Regionalliga Südwest: SG Barockstadt startet beim VfB Stuttgart
„Wir haben unseren Kader qualitativ sehr verstärkt, aber das haben alle andere Vereine dieses Jahr auch gemacht. Es ist Wahnsinn, was da finanziell aufgerufen wird. Wir hatten ja auch den ein oder Kandidaten bei uns sitzen“, so Gören, der mit seinen acht Neuzugängen bei der SG Barockstadt gut leben kann. „Das sind durchweg richtig gute Jungs, die uns alle weiterbringen. Vergangene Saison hatten wir 13 Mann und sonst nichts nachzulegen. Das ist diesmal anders. Wir haben einen ganz anderen Konkurrenzkampf im Team“, so der Trainer, der sich vor dem ersten Spiel nicht in die Karten schauen lassen will. „Jeder Neuzugang wird in den kommenden Wochen seine Chance bekommen, auch weil er sie verdient hat. Wer am Samstag nicht spielt, der steht vielleicht eine Woche später auf dem Platz“, war Gören nichts Näheres zu entlocken.

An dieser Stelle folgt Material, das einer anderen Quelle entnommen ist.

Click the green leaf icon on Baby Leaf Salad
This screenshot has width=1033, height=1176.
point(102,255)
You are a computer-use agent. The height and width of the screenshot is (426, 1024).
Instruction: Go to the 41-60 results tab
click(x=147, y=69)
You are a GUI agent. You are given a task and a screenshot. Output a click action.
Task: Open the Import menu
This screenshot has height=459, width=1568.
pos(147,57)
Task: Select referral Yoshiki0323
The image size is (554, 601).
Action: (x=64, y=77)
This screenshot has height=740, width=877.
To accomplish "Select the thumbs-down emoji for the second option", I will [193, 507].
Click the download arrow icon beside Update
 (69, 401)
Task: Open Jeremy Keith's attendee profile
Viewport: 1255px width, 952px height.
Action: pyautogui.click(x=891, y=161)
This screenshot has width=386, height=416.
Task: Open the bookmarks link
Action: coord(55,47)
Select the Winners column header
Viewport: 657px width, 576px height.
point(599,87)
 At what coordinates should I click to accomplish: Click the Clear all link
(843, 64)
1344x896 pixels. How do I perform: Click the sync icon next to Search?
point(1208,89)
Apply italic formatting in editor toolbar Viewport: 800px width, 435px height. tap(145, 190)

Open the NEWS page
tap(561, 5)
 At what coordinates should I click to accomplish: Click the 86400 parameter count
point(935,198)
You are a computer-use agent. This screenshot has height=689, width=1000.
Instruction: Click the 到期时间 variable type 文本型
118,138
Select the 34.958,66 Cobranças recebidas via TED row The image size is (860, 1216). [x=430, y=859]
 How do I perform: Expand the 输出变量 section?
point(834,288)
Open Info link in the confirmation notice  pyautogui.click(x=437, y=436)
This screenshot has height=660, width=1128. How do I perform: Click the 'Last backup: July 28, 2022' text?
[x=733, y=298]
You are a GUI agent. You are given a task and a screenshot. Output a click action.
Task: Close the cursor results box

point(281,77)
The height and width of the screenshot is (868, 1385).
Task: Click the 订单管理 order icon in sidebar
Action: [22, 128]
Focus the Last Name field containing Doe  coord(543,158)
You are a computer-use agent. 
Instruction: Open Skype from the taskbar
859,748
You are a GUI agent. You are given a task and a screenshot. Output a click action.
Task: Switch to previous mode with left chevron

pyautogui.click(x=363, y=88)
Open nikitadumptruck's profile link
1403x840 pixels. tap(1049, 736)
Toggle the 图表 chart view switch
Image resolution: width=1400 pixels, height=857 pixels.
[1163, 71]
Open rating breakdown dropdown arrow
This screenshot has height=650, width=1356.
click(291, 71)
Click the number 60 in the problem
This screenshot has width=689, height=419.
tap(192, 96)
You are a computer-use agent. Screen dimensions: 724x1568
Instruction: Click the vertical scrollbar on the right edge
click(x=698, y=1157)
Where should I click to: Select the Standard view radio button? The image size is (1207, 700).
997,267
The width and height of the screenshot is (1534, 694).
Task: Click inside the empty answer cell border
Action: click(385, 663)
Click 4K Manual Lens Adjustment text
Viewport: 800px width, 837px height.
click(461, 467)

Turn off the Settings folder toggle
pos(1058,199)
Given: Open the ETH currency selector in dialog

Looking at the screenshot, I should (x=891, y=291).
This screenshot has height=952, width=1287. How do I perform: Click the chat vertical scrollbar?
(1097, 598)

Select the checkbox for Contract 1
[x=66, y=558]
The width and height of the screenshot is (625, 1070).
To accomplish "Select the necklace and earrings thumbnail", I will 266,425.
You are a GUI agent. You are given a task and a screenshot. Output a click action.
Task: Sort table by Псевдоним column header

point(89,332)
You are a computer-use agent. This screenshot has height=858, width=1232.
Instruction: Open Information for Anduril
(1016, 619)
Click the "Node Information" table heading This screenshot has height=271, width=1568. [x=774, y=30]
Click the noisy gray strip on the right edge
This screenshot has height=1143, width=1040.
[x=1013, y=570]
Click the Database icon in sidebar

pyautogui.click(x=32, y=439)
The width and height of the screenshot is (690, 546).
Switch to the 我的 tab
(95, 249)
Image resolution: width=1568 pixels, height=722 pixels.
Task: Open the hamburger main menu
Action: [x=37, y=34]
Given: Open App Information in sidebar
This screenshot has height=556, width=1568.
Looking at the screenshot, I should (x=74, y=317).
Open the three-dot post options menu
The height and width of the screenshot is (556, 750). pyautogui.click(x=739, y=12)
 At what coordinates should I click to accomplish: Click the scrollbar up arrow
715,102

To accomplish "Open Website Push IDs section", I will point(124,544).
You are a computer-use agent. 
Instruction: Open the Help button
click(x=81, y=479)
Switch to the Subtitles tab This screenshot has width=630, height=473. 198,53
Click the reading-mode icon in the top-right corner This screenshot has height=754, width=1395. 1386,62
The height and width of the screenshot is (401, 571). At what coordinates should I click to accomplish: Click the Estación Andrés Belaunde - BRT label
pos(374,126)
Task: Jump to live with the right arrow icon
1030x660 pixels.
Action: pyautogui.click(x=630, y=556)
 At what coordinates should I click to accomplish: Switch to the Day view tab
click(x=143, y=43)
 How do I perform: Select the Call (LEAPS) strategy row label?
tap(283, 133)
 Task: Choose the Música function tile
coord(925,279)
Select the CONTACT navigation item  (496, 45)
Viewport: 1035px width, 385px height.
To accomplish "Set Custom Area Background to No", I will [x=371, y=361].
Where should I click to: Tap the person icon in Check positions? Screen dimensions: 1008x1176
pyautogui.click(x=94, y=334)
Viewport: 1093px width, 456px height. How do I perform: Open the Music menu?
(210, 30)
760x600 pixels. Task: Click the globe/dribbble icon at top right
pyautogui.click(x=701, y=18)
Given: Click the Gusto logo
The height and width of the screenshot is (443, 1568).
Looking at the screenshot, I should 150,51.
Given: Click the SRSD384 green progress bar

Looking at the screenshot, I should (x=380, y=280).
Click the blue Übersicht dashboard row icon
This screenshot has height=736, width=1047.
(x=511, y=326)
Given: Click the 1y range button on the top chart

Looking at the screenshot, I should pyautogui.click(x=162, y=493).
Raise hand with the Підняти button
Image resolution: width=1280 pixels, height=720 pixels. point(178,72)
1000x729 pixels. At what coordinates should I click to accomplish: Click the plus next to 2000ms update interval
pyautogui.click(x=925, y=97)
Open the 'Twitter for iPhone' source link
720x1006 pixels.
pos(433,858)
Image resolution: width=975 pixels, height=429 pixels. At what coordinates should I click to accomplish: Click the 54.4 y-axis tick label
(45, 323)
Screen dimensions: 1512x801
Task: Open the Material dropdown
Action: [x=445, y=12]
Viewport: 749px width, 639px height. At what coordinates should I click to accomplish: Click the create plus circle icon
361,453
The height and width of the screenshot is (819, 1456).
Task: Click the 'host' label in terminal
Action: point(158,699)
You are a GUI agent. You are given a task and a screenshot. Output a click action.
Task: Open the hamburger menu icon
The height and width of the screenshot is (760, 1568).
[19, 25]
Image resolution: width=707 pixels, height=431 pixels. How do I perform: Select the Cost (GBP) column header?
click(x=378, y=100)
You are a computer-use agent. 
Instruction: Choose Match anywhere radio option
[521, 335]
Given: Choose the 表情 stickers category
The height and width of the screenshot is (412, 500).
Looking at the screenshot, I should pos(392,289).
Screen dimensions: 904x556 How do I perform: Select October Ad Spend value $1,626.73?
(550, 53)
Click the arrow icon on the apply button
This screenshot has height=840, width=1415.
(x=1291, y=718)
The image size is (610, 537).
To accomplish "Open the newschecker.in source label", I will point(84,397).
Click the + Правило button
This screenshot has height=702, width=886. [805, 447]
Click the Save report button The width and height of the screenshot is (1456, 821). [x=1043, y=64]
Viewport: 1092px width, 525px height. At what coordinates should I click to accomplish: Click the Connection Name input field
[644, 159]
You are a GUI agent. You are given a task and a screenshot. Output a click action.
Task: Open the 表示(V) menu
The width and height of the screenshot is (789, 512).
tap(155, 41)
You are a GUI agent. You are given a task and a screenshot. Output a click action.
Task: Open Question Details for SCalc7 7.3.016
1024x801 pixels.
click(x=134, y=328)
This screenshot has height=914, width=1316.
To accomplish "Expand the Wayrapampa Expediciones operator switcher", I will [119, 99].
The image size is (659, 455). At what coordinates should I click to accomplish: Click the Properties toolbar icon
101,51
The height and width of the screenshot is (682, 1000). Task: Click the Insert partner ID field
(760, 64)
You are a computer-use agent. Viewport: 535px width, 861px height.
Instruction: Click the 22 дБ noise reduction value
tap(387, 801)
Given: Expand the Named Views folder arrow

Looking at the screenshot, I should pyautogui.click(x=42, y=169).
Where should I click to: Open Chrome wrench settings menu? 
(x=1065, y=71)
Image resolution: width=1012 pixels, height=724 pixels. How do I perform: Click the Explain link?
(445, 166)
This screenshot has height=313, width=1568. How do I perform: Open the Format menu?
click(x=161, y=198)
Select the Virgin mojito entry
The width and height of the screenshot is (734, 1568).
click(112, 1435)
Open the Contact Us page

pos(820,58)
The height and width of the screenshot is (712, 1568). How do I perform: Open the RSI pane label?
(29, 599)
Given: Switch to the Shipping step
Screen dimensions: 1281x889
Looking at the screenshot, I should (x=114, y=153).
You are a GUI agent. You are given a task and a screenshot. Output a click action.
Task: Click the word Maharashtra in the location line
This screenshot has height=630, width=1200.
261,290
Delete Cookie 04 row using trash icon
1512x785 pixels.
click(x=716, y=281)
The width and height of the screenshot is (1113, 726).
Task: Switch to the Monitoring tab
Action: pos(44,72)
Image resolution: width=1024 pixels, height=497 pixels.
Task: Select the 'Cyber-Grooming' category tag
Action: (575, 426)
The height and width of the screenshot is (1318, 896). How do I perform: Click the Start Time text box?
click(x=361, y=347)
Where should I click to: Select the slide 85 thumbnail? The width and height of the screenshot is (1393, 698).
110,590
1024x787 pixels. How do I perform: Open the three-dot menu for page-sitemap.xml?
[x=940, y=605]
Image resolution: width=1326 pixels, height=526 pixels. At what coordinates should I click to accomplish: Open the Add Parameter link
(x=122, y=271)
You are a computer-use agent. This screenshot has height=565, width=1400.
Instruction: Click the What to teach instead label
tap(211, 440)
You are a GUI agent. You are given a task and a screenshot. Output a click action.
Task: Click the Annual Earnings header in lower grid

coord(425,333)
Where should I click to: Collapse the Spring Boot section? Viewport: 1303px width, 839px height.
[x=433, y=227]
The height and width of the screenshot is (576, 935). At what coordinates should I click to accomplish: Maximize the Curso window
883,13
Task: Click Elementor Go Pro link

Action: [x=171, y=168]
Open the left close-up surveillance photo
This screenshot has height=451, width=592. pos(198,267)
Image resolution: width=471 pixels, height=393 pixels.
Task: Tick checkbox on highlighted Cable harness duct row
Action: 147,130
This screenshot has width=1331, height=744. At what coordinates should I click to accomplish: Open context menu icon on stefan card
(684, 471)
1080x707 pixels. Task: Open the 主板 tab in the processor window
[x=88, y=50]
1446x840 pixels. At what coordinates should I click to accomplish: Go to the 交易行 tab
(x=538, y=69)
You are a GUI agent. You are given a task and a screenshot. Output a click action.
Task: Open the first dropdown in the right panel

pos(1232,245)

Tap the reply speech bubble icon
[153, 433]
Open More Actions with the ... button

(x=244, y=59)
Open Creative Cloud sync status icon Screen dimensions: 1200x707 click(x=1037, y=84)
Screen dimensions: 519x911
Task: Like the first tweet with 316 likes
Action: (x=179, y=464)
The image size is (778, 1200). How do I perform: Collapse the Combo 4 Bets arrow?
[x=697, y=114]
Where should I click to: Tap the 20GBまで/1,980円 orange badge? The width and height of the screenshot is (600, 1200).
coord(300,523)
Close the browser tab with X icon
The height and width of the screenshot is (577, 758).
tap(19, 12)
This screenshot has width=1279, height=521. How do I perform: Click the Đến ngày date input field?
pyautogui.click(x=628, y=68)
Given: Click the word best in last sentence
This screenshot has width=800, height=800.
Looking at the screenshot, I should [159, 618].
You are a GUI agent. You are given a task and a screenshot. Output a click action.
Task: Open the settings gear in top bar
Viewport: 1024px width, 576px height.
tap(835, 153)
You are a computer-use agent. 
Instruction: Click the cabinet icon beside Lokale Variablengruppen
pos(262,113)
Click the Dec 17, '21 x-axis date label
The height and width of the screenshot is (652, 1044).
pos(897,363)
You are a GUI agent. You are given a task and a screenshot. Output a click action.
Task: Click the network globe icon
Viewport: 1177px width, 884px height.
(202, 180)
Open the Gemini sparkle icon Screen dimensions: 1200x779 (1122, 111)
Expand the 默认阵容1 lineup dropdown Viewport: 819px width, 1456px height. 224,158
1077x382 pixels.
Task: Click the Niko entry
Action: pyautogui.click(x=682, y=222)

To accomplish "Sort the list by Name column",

Das gilt auch für die Torhüter: Jannik Horz und Samuel Zapico fighten um den Platz zwischen den Pfosten. „Das sind beide klasse Torhüter. Der eine hat seine Stärken dort, der andere woanders. Bei Horz merkt man beispielsweise, dass er zwar einerseits schon viel Erfahrung für sein junges Alter hat, aber dass ihm gleichzeitig noch so ein bisschen die Spielpraxis fehlt.“ Und so will sich Gören noch ein bisschen Zeit lassen. „Wir werden in den ersten Wochen bei den Torhütern ein bisschen wechseln. Erst danach will ich mich konkret auf eine Nummer eins festlegen.“
Schon bald eine Alternative für die Startelf könnte Leon Petö werden, den die Barockstadt kurzfristig noch von Mainz 05 loseisen konnte . „Er hat erst eine Woche mittrainiert, aber im Test gegen Mainz bei seiner Einsatzzeit schon angedeutet, dass er für uns wertvoll werden kann. Leider fehlen ihm die harten Einheiten und das Trainingslager zu Beginn. Aber er ist fit und wird das aufholen.“ Interessant: Im letzten Härtetest gegen Mainz II am vergangenen Samstag standen mit Torhüter Jannik Horz, Flügelspieler Moritz Dittmann und Stürmer Gal Grobelnik drei Neue in der Startelf.